Suning continues to reduce losses in the first quarter, but its revenue has declined by 20.68% year-on-year. Suning has taken out the “big store” brand

During the reporting period, Suning.com achieved a revenue of 12.579 billion yuan, a year-on-year decrease of 20.68%; The net profit was -0.68 billion yuan, a year-on-year decrease of 62.26%.

In the new quarter, struggling Suning.com is still on the eve of turning losses into profits.

On the evening of April 29th, Suning Yigou Group Co., Ltd. (ST Yigou) released its Q1 2024 report. During the reporting period, Suning.com achieved a revenue of 12.579 billion yuan, a year-on-year decrease of 20.68%; Net profit was -0.68 billion yuan, a year-on-year decrease of 62.26% in losses; The net profit attributable to the parent company was RMB 0.97 billion, a year-on-year decrease of 3.75%.

From the first quarter financial report, it can be seen that Suning has continued its momentum of continuous loss reduction. According to the financial report, Suning’s omnichannel exclusive product sales accounted for 29% in the first quarter, with a year-on-year improvement in gross profit margin. At the same time, while strictly controlling various expenses and improving floor and personnel efficiency, the company’s total expenses in the first quarter decreased by 21.59% year-on-year.

However, a year-on-year decrease of 20.68% in operating revenue is not optimistic for Suning. Suning said in the financial report that on the one hand, the decline in operating revenue was due to the downsizing adjustment of Carrefour’s business since the end of the second quarter of 2023, with a high base in the same period. On the other hand, the consumption prosperity in the first quarter still needs to be improved, and the impact of the market environment, coupled with the seasonal disturbance of home appliance promotions during the Spring Festival holiday, has also caused a year-on-year decline in its operating revenue.

How to overcome the dilemma of declining income is one of the issues that Suning needs to consider in the next step. Suning stated in its financial report that although its revenue declined year-on-year in the first quarter, it accelerated the development and reserve of core stores in key cities, laying a good foundation for the company’s annual business goals.

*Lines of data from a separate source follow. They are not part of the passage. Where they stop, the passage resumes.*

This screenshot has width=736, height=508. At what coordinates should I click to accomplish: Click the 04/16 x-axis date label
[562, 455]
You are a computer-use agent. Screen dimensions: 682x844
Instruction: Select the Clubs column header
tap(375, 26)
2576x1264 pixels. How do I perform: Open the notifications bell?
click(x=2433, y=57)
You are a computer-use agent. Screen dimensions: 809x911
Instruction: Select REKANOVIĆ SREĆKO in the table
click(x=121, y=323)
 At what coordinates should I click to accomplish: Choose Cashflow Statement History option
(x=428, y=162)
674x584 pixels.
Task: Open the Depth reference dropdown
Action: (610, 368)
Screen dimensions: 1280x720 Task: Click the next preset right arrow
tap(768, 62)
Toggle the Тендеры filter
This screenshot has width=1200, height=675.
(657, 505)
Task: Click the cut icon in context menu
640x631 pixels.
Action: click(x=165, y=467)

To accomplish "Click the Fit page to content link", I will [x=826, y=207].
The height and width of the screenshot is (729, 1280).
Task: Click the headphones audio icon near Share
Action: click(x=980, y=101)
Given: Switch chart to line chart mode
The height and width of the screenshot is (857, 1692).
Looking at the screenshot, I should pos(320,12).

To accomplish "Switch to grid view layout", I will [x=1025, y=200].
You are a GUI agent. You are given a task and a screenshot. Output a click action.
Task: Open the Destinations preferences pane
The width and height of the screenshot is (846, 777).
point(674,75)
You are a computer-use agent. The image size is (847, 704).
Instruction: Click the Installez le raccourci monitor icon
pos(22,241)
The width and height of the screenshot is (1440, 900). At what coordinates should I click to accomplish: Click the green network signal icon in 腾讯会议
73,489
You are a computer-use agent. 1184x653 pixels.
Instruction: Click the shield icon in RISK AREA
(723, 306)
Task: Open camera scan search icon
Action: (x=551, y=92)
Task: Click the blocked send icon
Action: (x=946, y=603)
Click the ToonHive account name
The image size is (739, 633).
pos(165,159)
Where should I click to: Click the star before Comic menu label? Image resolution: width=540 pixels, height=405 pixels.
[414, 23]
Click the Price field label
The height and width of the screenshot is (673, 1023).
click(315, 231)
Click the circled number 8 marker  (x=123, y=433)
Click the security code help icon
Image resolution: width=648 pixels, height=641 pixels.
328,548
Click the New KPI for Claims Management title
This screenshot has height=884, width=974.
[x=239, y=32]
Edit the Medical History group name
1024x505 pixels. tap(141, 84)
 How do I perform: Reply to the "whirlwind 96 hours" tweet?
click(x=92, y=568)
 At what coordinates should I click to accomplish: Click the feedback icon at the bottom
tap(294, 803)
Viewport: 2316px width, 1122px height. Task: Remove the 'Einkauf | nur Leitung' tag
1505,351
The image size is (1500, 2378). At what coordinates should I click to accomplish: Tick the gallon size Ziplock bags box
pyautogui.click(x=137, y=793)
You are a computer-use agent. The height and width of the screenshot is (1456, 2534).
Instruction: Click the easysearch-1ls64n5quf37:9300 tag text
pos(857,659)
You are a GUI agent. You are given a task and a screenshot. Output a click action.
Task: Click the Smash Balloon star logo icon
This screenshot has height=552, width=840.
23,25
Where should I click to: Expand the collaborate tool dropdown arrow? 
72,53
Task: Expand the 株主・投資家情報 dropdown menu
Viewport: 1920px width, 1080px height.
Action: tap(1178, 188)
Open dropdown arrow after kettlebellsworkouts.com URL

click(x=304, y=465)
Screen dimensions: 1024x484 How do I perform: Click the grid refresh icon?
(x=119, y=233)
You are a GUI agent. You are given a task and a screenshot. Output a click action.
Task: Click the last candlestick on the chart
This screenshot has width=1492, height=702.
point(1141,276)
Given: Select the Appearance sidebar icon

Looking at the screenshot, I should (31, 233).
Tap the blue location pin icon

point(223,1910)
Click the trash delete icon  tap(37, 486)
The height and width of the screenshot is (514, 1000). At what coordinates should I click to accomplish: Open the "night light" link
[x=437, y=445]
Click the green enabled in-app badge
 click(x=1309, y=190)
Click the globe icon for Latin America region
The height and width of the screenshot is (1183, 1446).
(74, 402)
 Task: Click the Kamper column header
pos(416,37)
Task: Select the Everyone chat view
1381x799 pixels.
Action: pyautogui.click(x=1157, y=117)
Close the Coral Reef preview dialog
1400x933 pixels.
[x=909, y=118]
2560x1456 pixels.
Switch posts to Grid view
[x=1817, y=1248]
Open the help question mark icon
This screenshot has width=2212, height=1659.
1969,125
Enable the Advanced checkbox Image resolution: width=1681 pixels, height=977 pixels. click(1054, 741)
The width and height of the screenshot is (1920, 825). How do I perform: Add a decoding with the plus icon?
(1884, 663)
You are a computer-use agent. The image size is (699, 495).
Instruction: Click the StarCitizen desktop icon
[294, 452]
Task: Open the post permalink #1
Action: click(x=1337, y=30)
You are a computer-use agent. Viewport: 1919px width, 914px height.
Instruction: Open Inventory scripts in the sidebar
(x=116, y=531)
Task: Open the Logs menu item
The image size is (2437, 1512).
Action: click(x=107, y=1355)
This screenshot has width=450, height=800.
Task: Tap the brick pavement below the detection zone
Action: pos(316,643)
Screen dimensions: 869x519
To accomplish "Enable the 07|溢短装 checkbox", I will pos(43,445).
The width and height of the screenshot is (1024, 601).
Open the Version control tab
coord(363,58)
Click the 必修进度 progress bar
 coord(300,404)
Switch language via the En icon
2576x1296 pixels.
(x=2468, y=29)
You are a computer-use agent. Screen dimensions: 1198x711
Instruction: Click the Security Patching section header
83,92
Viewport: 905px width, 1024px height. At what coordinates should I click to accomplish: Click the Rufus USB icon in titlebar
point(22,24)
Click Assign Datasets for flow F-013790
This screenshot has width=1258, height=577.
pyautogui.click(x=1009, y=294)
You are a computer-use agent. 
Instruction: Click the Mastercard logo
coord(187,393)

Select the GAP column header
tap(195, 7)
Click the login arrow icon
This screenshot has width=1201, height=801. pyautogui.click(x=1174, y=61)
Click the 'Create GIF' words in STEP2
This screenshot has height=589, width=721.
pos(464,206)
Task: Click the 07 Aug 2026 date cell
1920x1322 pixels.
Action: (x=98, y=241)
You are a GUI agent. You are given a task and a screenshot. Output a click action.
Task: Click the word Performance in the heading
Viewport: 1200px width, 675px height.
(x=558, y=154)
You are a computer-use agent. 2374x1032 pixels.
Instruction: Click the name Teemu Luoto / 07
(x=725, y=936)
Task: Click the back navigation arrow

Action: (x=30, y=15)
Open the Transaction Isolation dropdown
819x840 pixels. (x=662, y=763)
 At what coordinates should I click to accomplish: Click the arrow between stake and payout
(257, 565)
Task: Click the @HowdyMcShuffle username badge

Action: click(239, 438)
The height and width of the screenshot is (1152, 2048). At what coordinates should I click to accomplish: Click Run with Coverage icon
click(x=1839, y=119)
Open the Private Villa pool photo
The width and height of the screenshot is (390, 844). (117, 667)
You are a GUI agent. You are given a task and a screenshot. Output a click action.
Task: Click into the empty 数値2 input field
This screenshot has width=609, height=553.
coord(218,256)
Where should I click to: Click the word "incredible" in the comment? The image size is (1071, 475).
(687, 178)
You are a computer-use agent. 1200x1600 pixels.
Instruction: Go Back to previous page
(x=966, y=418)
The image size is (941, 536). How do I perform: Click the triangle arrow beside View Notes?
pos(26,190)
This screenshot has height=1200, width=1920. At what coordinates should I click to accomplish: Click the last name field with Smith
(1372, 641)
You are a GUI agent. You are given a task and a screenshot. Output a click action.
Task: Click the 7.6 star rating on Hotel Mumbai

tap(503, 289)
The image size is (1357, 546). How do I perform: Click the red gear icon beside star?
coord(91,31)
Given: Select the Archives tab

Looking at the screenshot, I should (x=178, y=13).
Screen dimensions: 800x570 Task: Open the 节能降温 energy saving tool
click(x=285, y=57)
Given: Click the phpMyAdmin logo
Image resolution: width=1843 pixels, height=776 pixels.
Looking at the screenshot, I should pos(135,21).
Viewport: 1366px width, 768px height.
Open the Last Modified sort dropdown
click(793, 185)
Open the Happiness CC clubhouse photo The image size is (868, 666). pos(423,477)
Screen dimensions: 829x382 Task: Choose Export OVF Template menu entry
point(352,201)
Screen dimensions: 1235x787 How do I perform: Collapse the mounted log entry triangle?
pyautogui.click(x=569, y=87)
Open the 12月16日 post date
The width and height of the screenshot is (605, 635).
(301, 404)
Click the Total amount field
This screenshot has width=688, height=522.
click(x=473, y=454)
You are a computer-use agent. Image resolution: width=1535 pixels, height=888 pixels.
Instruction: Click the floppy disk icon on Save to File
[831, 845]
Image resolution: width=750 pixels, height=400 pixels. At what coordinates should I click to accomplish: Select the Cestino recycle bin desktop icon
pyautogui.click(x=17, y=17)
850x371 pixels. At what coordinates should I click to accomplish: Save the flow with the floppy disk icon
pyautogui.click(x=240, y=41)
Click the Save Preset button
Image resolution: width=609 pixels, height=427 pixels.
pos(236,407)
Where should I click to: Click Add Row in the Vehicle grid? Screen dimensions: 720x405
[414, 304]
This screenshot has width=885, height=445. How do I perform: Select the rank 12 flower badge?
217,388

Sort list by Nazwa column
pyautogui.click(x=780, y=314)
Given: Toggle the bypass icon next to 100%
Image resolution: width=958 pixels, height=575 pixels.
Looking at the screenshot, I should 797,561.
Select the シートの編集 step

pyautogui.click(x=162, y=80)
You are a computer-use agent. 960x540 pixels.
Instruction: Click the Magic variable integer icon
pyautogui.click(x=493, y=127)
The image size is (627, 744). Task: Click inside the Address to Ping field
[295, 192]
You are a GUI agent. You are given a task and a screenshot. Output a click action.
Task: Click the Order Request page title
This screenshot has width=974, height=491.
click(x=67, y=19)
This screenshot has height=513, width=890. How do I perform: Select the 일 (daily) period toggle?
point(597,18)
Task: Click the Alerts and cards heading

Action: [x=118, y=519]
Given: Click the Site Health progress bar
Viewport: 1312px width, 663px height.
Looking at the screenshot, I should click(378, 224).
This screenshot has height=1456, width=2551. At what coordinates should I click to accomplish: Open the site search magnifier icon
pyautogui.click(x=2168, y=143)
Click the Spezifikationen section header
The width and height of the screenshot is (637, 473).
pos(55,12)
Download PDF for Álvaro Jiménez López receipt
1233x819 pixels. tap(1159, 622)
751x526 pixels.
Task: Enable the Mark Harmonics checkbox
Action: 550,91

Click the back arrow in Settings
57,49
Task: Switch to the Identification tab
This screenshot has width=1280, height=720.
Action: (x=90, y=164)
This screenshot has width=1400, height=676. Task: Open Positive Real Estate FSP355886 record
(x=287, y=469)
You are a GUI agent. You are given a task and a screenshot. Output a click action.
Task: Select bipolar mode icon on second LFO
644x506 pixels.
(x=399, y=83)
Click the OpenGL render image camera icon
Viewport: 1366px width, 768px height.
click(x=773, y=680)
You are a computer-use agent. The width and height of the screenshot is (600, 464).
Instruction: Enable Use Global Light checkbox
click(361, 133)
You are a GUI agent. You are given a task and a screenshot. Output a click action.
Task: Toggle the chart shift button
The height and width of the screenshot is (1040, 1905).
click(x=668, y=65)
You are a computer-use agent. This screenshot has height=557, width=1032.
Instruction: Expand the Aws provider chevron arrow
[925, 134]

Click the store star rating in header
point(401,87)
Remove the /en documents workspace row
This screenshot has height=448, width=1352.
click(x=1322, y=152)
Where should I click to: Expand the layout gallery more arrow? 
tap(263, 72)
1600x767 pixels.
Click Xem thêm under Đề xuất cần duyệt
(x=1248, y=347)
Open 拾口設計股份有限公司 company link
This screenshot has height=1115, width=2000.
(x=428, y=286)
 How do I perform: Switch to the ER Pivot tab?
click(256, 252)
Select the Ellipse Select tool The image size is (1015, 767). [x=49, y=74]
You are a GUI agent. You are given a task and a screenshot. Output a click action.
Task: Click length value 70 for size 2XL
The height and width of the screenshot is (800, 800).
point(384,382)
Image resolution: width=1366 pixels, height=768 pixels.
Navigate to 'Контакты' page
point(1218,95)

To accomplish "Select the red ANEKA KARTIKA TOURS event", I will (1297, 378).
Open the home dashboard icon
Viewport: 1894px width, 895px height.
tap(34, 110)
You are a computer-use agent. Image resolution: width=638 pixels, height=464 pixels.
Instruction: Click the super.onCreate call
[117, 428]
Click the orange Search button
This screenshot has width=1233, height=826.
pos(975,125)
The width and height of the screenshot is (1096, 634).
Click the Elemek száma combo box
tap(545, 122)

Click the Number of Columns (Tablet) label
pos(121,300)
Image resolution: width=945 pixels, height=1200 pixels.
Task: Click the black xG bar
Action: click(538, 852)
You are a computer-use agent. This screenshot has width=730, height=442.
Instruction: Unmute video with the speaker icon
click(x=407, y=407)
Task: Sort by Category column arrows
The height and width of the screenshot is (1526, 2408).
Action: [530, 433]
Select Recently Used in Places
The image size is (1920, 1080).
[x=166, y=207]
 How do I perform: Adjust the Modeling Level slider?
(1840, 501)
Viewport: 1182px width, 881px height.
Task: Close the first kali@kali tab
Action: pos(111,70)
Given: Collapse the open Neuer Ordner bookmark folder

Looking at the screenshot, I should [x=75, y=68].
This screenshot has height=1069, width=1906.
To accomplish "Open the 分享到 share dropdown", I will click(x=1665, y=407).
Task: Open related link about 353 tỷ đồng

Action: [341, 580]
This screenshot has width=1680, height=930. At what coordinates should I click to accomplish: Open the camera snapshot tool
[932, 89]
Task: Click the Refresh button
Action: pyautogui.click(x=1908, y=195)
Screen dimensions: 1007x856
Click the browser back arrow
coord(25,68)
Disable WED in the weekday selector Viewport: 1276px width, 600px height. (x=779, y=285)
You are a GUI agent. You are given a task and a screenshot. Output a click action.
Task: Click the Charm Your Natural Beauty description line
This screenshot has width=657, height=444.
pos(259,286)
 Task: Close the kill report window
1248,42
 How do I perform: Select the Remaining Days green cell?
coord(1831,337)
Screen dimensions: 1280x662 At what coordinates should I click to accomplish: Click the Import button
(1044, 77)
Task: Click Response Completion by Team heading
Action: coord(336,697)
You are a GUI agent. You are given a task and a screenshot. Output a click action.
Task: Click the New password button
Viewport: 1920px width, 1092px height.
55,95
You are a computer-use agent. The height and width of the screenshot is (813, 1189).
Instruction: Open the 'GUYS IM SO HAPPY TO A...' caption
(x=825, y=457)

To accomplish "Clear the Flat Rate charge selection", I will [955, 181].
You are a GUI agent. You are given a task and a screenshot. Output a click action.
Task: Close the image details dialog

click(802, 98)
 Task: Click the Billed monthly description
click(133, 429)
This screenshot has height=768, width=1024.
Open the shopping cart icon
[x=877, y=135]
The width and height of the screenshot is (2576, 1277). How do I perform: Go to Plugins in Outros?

“Big Store Strategy” is one of the strategies currently being promoted by Suning. On April 18th, Suning announced that the first Suning Yijia Max store in Beijing will be located in the CCTV Tower, with a business area of over 20000 square meters. Meanwhile, Suning has revealed that from April 26th to May 1st, Suning will densely open 17 large stores in 13 cities across the country, officially launching new business formats – Suning Yijia Max and Suning Yigou Pro. To promote the upgrading of Suning’s store scene, product structure, and service experience in the form of larger scale stores, and to find ways to break through from offline experiences, has become Suning’s ambition.

It is worth noting that behind the attempt to break through with a “big store”, Suning’s cash flow will be further tested. Previously released financial reports showed that in 2023, Suning’s net cash flow from operating activities was 2.91 billion yuan, a year-on-year increase of 561.37%. However, in the first quarter of 2024, Suning’s cash flow growth was once again tested. During the reporting period, Suning achieved a net cash flow of 1.407 billion yuan from operating activities, a year-on-year decrease of -27.71%. This also means that Suning may still face a crisis of “ammunition” supply on the road to seizing the market through offline experience.

Recently, the Ministry of Commerce and 14 other departments jointly released the Action Plan to Promote the Exchange of Old for New Consumer Goods. With market demand and policy support, “Exchange of Old for New” is regarded as an important growth point in the home appliance industry. Previously, Yang Daoling, Director of the Big Data Analysis Department of the National Information Center’s Big Data Development Department, disclosed that there is huge consumer space for home appliance replacement. A survey on the consumer demand for household appliances replacement showed that nearly 30% of households own “older” appliances, with 31.9%, 29.4%, and 28.1% of respondents using televisions, washing machines, and range hoods for 8 years or more, respectively. The proportion of households using refrigerators and air conditioners for 10 years or more is 16.3% and 14.7%, respectively. The proportion of “four major items” exceeding the age limit in rural households is higher, with 35% and 32.3% of respondents using televisions and washing machines for more than 8 years, and 19.7% and 16.6% of respondents using refrigerators and air conditioners for more than 10 years, respectively.

Recent data disclosed by Suning shows that in the first quarter, the order volume of Suning Retail Cloud’s trade in orders increased by 247% year-on-year, and the sales amount increased by 138% year-on-year, with a cumulative collection of over 40000 units. It is worth observing whether Suning can leverage its “trade in” business to drive revenue growth in the second quarter.

According to the financial report, as of the end of the first quarter, Suning.com has opened 415 new retail cloud franchise stores, bringing the total number to 10756.